Modal Superposition

Modal Superposition

All linear dynamic analyses except Modal Analysis use modal superposition. This is a mathematical procedure to use results from a Modal Analysis to calculate the effects of dynamic loads on a structure. In simple terms, modal superposition applies loads to the natural frequencies calculated earlier. That is why Modal Superposition is a type of restart analysis.

The results of a modal analysis are natural frequencies and their associated deformation shapes, whereas the results of the dynamic restart analyses, using modal superposition, are stresses and displacements. These results are therefore more indicative as to whether the system is safe or not.

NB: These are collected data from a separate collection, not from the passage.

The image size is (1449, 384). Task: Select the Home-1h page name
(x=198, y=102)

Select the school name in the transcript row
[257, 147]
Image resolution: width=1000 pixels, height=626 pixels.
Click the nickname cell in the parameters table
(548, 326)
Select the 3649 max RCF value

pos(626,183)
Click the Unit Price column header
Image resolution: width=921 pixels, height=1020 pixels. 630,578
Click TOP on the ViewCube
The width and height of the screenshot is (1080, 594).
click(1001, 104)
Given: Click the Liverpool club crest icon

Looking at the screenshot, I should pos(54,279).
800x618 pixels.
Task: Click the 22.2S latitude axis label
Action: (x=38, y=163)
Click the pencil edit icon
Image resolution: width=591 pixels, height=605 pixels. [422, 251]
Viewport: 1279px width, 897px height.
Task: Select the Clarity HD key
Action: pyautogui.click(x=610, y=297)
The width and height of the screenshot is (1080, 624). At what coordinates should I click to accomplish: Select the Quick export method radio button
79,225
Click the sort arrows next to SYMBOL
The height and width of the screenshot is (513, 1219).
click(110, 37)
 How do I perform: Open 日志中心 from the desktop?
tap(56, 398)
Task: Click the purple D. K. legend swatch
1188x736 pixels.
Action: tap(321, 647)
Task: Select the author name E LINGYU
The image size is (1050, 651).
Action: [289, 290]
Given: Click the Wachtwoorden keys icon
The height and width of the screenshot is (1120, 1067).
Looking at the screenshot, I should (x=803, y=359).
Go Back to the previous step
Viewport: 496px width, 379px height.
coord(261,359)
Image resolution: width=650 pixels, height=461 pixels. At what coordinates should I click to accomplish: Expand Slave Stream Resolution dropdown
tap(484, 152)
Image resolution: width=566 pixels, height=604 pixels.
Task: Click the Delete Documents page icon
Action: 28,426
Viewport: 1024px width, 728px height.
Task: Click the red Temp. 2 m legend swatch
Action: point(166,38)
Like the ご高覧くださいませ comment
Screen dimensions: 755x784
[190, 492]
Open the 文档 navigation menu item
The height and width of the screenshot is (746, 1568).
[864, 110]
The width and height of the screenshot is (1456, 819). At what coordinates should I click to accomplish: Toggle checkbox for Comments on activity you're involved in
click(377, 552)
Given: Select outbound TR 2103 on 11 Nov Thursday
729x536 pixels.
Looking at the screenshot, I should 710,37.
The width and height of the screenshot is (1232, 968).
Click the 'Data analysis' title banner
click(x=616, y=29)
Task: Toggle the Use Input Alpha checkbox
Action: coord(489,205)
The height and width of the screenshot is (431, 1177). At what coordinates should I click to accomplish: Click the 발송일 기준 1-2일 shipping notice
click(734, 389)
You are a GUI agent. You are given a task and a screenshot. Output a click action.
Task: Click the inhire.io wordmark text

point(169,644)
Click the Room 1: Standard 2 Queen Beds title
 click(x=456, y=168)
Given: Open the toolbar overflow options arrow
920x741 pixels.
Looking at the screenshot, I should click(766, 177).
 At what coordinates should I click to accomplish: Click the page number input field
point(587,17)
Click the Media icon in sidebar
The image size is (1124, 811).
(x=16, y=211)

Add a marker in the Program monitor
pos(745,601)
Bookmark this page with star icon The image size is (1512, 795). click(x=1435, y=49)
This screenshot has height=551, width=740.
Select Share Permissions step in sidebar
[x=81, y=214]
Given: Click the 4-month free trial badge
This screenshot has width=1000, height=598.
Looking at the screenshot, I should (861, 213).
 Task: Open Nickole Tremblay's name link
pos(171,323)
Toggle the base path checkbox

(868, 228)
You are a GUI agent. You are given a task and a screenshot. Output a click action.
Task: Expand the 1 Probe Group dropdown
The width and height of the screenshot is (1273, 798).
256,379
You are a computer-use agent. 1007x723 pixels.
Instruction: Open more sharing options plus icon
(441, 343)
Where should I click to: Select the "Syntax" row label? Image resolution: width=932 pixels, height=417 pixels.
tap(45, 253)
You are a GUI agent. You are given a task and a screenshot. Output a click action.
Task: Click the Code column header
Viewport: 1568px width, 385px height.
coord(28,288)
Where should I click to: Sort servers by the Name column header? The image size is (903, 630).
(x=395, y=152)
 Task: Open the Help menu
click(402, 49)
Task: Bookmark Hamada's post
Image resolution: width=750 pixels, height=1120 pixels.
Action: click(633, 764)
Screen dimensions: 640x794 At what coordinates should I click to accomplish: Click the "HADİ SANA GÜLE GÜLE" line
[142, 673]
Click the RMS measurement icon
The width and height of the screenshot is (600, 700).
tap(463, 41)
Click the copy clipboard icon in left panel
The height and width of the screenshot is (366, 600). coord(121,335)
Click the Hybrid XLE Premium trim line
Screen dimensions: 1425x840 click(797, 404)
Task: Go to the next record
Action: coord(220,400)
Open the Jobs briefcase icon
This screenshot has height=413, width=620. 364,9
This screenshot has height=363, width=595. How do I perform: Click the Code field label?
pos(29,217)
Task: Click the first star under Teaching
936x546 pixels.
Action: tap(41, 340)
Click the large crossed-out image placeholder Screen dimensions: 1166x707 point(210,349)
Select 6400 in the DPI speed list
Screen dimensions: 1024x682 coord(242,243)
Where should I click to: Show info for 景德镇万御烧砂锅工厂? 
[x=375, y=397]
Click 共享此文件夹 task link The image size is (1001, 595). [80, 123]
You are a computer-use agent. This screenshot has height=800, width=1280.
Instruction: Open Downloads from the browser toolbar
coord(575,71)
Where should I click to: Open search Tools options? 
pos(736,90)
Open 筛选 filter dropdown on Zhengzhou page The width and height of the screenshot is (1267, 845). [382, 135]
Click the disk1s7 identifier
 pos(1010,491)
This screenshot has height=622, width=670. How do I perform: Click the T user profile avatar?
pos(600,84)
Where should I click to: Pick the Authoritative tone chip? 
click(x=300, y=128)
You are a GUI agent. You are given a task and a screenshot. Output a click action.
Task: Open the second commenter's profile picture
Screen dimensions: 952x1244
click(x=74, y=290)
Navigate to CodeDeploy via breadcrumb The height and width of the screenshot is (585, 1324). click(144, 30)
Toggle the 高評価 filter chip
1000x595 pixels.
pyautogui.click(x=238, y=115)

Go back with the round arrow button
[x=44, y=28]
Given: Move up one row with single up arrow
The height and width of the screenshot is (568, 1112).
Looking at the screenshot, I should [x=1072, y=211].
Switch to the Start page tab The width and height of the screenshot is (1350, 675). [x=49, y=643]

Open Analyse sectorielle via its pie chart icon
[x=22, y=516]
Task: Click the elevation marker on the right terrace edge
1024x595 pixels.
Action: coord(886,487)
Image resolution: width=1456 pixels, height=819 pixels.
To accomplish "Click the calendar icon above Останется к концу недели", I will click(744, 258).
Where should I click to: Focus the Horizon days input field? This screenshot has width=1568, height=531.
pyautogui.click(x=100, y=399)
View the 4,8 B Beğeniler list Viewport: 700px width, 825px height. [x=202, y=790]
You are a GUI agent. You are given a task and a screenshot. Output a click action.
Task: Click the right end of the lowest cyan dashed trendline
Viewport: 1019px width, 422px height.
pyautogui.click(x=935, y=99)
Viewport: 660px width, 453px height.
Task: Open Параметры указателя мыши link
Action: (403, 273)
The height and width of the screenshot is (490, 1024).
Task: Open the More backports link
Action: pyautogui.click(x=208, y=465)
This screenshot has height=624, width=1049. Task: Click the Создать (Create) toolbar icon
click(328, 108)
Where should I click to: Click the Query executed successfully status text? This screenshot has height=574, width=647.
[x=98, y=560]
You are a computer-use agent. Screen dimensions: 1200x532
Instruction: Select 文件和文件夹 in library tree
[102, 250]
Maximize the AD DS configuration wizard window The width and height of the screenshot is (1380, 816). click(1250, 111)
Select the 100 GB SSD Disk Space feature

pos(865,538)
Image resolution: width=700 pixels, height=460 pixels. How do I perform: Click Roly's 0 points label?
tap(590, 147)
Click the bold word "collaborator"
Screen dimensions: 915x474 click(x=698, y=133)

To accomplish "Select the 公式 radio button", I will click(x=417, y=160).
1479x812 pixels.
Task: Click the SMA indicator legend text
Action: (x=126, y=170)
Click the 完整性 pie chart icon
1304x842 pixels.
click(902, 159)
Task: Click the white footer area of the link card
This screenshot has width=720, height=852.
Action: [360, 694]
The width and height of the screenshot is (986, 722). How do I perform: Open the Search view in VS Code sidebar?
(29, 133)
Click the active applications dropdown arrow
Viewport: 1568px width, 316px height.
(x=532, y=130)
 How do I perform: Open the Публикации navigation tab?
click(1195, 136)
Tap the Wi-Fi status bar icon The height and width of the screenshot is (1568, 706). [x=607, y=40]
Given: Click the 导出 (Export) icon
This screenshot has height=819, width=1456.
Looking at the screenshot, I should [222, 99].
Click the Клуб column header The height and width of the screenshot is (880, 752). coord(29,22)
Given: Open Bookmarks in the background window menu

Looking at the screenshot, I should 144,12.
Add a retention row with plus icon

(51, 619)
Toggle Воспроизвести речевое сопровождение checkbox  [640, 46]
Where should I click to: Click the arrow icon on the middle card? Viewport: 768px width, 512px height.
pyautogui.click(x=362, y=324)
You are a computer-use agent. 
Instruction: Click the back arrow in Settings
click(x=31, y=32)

Modal Superposition uses the free vibration normal mode shapes of a system. These are the patterns of motion that a system shows when vibrating at its natural frequency and can be called eigenmodes.

Modal Superposition uses these eigenmodes to uncouple the equations of motion which are in terms of the modal co-ordinates. Solving each equation independently will produce a solution for the modal co-ordinates. These co-ordinates are then used to find a solution to the original equations by superposition.

Modal Superposition is most useful when the frequency range of the loads applied is fairly limited, such as in a Harmonic Analysis. However, it is also very useful when doing dynamic analysis in the frequency domain, as all load frequencies are known beforehand.